Sunday, September 11, 2011

WORK (Iraq)

Mass Grave in Iraqi Town Held Bodies of 40 Cabbies
By Michael S. Schmidt
The New York Times, September 11, 2011
"Iraq has been so inured by years of war, terrorism and sectarian strife that what would be a horrific crime of shocking proportions in most countries has gone barely noticed here. Several days ago, a mass grave was unearthed in Dujail, a town about 35 miles north of Baghdad. That was not unusual. Iraq is littered with such graves, some from the brutal rule of Saddam Hussein, others from the sectarian bloodletting that erupted after the American invasion. Dujail, in fact, is best known for a mass killing, that of 148 of its men and boys by Mr. Hussein’s forces after a failed attempt to assassinate him there in 1982. That was the case Mr. Hussein was hanged for in 2006. But this mass grave, security officials said, was the work of a gang of killers who had kidnapped and killed 40 Baghdad taxi drivers over the last two years in order to steal their cars. The police said the crime was unprecedented as far as they knew. But one would be hard pressed to find a mention of the killings in the Iraqi news media or on the street. Asked about the killings, a member of Parliament from Salahuddin Province, which includes Dujail, offered the standard critique of lax Iraqi security. 'Those areas are not being controlled by the security forces,' said the lawmaker, Suhad Fahil Hamid al-Obedi. 'Unfortunately, we are suffering from a weakness of our security forces.' The police said that the gang had stolen dozens of taxis over the last two years, killing the drivers and burying them in Dujail.

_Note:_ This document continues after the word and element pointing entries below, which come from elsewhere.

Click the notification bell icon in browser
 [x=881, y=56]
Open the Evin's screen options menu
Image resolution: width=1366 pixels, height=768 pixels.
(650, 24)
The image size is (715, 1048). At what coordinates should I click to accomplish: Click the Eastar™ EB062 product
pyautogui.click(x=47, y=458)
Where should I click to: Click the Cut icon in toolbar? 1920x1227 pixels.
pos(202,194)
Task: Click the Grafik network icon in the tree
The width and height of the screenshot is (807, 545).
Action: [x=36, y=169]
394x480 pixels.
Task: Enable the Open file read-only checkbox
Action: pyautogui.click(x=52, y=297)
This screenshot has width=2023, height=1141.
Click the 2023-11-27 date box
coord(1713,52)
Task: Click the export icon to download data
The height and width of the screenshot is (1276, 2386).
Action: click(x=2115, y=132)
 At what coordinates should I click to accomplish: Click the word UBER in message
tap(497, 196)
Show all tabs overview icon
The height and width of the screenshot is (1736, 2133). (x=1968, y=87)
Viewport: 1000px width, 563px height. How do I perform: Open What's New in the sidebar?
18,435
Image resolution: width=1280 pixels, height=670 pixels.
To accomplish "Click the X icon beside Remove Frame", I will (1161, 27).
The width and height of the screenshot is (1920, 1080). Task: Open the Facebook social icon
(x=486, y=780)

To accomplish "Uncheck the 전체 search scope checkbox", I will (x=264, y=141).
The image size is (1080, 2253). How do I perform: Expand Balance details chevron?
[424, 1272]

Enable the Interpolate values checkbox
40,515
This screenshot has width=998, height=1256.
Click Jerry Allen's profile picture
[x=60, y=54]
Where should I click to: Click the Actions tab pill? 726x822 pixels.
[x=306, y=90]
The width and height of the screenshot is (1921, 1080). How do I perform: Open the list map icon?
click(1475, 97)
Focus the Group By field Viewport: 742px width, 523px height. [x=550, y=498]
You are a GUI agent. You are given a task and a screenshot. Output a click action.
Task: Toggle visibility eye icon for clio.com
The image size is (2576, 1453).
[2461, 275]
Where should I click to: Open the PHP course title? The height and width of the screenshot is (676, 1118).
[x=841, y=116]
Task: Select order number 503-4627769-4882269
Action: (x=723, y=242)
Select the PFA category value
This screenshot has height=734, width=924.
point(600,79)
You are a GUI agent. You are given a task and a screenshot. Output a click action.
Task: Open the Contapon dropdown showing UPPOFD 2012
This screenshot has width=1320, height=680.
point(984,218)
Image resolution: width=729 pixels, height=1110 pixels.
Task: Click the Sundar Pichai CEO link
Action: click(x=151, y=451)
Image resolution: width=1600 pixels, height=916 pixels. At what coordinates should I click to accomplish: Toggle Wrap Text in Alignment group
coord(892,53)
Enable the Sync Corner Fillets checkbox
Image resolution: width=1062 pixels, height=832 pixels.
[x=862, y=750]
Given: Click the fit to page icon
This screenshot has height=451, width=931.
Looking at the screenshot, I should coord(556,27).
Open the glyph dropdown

Three suspects, including one believed to be the gang's leader, were arrested in the past week, the police said, and they described the crimes in chilling detail. Police officers said that the leader would often go to a garage in Baghdad that had many new taxis and ask for a ride to Dujail. When the taxi arrived in a very rural part of Dujail, the other gang members would be waiting. They would kill the driver, bury the body, then sell the car, according to the police account. The authorities offered no explanation for why the suspects felt they needed to kill the driver in order to steal the car. The police began investigating the case after cabdrivers from the garage reported that many of their fellow drivers were missing. The man suspected of being the ring leader was arrested several days ago while trying to take a taxi to Dujail. One might think that the cabdrivers would have noticed 40 colleagues missing sooner than two years after the disappearances began. But this is Iraq. In Babil Province, south of Baghdad, officials said 35 taxi drivers have vanished this year."